Pendekatan multivokal, di sisi lain, berakar dari epistemologi hermeneutik dan bertujuan untuk menggali keragaman dalam pembacaan budaya materi masa lalu. Pada praktiknya, para arkeolog publik yang mengadopsi pendekatan ini berusaha untuk mengidentifikasi dan mengakui berbagai interpretasi materi-materi arkeologis yang disusun oleh individu-individu dan kelompok-kelompok sosial yang berbeda dalam berbagai konteks masyarakat kontemporer (sebagai contoh, Hodder 1998a; Holtorf 2005b: Bab 6). Dengan kata lain, mereka berusaha untuk memperoleh sebuah pemahaman menyeluruh mengenai makna budaya materi masa lalu terhadap masyarakat, yang dapat dibedakan dengan tujuan pendekatan kritis yang bertujuan untuk menyoroti makna tertentu dari masa lalu, terkadang digunakan pada kelompok-kelompok yang teristimewakan secara sosial untuk menghadapi dominasi sosio-politik mereka (Faulkner 2000) dan di waktu yang lain digunakan untuk kelompok-kelompok yang termarginalisasi secara sosial guna membantu mereka mencapai pengakuan sosio-politik. (Bender 1998; McDavid 2004). Pada dasarnya, pemisahan pendekatan kritis dan multivokal yang dinyatakan di sini dapat diperbandingkan dengan perbedaan antara dua posisi dalam sayap “kiri” intelektual: kiri tradisional dan kiri liberal posmodern.

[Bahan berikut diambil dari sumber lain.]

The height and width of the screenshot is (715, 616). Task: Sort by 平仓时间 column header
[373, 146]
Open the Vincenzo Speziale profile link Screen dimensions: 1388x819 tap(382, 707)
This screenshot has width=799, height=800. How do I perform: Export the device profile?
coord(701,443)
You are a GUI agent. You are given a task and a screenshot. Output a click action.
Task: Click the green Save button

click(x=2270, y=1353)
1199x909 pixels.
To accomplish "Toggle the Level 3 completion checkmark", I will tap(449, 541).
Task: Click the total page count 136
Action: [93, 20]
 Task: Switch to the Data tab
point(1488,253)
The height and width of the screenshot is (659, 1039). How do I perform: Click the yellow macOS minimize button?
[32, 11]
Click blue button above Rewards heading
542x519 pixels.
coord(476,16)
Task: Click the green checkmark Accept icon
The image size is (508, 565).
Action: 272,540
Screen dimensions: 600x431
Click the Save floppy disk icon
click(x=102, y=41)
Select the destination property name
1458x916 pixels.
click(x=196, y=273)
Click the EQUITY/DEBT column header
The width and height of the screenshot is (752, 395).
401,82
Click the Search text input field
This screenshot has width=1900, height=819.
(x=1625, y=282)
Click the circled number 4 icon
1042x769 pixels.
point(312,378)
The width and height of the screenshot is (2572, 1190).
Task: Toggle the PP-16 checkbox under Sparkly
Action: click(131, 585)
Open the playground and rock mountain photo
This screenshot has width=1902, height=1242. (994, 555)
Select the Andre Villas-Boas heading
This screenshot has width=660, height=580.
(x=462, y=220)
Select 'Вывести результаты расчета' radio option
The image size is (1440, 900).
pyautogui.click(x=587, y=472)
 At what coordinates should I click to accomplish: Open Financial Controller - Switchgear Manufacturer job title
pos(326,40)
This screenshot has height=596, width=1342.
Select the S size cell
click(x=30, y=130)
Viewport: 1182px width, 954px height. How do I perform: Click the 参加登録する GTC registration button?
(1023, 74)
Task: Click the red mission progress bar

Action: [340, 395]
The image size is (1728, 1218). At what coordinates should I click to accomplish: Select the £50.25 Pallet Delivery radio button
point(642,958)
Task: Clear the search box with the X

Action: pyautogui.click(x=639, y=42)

Dengan demikian, dari penggambaran dan penyulingan model-model yang diajukan oleh Merriman dan Holtorf, kita dapat mengidentifikasi adanya empat pendekatan untuk arkeologi publik: (1) pendidikan, (2) hubungan-hubungan publik, (3) kritis, dan (4) multivokal (Gambar 1.1.). Harus ditekankan bahwa semua pendekatan ini ditujukan untuk membuat arkeologi menjadi lebih relevan bagi publik umum. Namun demikian, keputusan tentang pendekatan yang mana yang akan digunakan – atau yang lebih realistis, pendekatan yang mana yang menjadi prioritas ketimbang lainnya – pada akhirnya ditentukan oleh perkembangan bentuk khusus arkeolog publik dalam tiap konteks. Dalam cahaya pemikiran seperti ini, salah satu tugas penting yang harus dilakukan dalam membawa arkeologi publik dari sebuah perspektif global adalah mengidentifikasi pendekatan yang mana yang lebih sesuai di setiap negara/wilayah dan menimbang implikasi-implikasinya. Sebagai contoh, jika pendekatan pendidikan atau hubungan-hubungan publik yang paling ditekankan, maka masuk akal mengasumsikan bahwa arkeologi publik di negara/wilayah itu lebih berorientasi praktis; dan sama halnya jika pendekatan kritis atau multivokal yang diprioritaskan, publik arkeologi akan menjadi lebih beorientasi teoritis: ini merupakan indikator-indikator penting tentang cara-cara arkeologi bekerja dan hal tersebut terletak dalam setiap masyarakat. Dengan demikian, dengan memeriksa ciri-ciri dan wacana-wacana arkeologi publik di negara-negara/wilayah-wilayah yang berbeda dan kemudian membandingkannya dengan yang terjadi di seluruh dunia, kita pada akhirnya akan mampu memahami letak subjek tersebut berdiri hari ini dalam konteks global.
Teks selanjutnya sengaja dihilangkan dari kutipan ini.